Blandville is an inactive home rule-class city in Ballard County, Kentucky, in the United States. It was founded in 1842 and named for Captain Bland Ballard, a hero of the War of 1812. It was formally incorporated by the state assembly in 1845. Blandville was the seat of Ballard County from 1842 to 1881, when the seat was moved to Wickliffe. The population was 73 as of the 2020 census. It is part of the Paducah, KY-IL Micropolitan Statistical Area.

==Geography==
Blandville is located near the southern border of Ballard County in western Kentucky. It is 8 mi east of Wickliffe, the county seat, and 13 mi east of the confluence of the Ohio and Mississippi rivers at Cairo, Illinois.

According to the United States Census Bureau, the city has a total area of 0.5 km2, all land.

==Demographics==

As of the census of 2000, there were 99 people, 39 households, and 26 families residing in the city. The population density was 519.2 PD/sqmi. There were 46 housing units at an average density of 241.2 /sqmi. The racial makeup of the city was 93 White, 2 African American, 1 from other races, and 4 from two or more races.

There were 39 households, out of which 14 had children under the age of 18 living with them, 20 were married couples living together, 5 had a female householder with no husband present, and 13 were non-families. 8 of all households were made up of individuals, and 3 had someone living alone who was 65 years of age or older. The average household size was 2.54 and the average family size was 2.92.

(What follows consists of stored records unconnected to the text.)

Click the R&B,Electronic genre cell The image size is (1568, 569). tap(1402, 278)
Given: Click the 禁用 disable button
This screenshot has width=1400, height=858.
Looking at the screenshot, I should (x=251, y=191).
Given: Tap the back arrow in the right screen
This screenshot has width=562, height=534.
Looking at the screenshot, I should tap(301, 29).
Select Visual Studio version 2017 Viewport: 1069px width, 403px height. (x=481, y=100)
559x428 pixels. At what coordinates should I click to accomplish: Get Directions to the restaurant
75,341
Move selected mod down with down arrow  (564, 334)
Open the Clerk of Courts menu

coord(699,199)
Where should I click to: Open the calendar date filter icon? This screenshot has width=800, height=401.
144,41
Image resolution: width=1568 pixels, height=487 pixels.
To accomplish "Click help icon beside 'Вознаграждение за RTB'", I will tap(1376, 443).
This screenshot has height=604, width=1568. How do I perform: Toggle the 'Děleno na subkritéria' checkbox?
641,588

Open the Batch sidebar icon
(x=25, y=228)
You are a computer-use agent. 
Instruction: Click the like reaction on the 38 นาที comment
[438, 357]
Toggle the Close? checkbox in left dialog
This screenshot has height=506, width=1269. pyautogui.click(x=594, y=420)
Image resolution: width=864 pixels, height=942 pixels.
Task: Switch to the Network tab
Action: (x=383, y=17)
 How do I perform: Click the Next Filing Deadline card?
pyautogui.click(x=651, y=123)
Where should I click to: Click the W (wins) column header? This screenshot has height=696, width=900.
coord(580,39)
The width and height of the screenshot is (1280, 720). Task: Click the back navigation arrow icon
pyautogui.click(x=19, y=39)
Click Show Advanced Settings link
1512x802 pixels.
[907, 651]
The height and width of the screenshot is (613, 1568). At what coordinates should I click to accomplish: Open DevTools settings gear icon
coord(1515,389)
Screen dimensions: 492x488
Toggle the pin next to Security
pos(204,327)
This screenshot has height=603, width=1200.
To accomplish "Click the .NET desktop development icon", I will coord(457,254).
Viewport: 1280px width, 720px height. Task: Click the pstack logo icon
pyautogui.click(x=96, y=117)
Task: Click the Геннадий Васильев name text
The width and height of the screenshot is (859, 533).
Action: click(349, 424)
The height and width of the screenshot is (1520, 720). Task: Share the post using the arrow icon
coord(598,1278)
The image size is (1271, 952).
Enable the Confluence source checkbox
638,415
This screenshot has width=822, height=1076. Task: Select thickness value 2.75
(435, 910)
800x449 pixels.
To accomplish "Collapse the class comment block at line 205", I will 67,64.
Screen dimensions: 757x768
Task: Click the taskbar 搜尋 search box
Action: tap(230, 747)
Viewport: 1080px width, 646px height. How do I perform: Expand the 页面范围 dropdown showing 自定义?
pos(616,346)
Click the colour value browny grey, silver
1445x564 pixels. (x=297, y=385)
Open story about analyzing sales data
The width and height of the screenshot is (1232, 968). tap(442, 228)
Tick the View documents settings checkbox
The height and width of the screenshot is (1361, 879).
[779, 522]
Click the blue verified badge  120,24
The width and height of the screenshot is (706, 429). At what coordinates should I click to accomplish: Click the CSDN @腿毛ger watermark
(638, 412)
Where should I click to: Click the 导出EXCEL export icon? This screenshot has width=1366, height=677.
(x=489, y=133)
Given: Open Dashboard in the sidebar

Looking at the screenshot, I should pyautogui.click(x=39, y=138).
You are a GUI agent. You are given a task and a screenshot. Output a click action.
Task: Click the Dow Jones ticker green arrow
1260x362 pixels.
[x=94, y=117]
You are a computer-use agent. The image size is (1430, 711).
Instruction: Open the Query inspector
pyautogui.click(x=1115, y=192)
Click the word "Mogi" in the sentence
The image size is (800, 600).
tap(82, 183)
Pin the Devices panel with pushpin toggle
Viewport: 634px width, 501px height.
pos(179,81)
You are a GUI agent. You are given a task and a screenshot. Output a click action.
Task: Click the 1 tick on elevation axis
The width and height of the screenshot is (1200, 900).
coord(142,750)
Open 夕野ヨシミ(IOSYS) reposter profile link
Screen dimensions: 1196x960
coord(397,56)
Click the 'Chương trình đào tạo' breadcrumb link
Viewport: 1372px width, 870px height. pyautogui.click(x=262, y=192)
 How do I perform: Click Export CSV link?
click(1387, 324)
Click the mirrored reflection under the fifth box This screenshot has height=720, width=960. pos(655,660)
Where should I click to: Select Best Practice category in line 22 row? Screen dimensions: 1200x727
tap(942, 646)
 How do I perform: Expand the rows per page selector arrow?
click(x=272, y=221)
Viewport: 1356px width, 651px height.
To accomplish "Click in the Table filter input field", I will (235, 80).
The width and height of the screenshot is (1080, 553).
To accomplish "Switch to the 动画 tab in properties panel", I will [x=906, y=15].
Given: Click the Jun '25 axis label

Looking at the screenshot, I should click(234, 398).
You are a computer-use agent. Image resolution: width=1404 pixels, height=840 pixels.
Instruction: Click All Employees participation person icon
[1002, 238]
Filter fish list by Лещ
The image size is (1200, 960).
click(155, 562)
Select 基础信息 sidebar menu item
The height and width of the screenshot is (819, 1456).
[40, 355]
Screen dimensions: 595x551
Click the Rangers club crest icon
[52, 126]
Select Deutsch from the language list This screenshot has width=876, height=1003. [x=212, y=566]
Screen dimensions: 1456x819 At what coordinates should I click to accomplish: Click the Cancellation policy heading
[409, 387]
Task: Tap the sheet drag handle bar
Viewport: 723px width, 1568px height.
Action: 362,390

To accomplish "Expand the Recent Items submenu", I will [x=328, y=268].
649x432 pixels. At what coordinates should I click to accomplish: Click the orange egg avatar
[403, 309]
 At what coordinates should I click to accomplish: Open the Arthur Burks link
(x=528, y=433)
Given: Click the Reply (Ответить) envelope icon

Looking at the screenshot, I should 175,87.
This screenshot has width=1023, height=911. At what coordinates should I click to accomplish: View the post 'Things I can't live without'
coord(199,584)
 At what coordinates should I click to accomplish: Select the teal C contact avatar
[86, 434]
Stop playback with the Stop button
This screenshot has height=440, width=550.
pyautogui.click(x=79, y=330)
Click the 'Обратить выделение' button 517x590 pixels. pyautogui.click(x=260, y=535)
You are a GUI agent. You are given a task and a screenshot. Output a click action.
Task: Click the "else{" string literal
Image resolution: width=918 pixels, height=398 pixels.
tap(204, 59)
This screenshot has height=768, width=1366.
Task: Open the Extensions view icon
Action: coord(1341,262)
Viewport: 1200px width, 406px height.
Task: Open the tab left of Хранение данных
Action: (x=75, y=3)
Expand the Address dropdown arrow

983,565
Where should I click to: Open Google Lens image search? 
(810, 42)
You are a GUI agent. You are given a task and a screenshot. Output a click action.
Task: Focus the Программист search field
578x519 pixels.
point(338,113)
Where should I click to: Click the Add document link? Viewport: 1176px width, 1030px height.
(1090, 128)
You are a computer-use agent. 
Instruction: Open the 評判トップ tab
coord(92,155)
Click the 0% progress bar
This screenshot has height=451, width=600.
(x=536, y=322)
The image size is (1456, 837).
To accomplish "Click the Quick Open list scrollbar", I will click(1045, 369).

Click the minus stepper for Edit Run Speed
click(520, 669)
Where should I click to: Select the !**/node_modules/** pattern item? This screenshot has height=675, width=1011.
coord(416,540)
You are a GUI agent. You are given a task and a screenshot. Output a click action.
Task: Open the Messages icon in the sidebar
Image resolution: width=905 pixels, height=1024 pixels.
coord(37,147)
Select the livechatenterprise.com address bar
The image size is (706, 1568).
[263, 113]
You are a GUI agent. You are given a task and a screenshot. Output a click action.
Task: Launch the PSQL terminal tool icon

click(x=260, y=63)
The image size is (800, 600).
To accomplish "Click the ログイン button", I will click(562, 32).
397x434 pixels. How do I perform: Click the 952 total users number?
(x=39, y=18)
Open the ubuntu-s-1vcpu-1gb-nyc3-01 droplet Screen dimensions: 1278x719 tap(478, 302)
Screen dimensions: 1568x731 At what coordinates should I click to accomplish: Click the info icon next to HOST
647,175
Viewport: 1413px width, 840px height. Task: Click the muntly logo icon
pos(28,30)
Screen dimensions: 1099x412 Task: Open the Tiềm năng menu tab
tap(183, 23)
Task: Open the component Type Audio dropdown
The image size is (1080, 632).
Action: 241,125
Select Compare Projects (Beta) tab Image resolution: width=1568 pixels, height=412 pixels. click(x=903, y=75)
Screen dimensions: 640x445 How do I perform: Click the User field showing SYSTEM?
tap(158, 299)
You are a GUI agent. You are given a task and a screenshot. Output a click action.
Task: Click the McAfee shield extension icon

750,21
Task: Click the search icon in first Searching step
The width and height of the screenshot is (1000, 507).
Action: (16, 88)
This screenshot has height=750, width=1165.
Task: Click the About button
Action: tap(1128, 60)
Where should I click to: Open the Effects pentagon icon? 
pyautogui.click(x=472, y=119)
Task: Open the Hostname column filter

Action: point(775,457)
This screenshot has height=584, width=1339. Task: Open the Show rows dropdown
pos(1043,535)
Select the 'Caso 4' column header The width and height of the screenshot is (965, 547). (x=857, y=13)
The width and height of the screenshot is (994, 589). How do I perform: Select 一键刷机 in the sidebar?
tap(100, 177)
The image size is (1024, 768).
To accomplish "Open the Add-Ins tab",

In the city, the population was spread out, with 29 under the age of 18, 10 from 18 to 24, 28 from 25 to 44, 23 from 45 to 64, and 9 who were 65 years of age or older. The median age was 30 years. For every 100 females, there were 86.8 males. For every 100 females age 18 and over, there were 94.4 males.

The median income for a household in the city was $15,625, and the median income for a family was $40,750. Males had a median income of $42,083 versus $13,333 for females. The per capita income for the city was $12,440. There were 18.5% of families and 23.5% of the population living below the poverty line, including 36.7% of under eighteens and none of those over 64.

Historical population
| Census | Pop. | Note | %± |
| 2010 | 90 |  | — |
| 2020 | 73 |  | −18.9% |
U.S. Decennial Census

==Education==
There is one school district in the whole county, the Ballard County School District. The district's schools are Ballard County Preschool - Headstart, Ballard County Elementary School, Ballard County Middle School, and Ballard Memorial High School.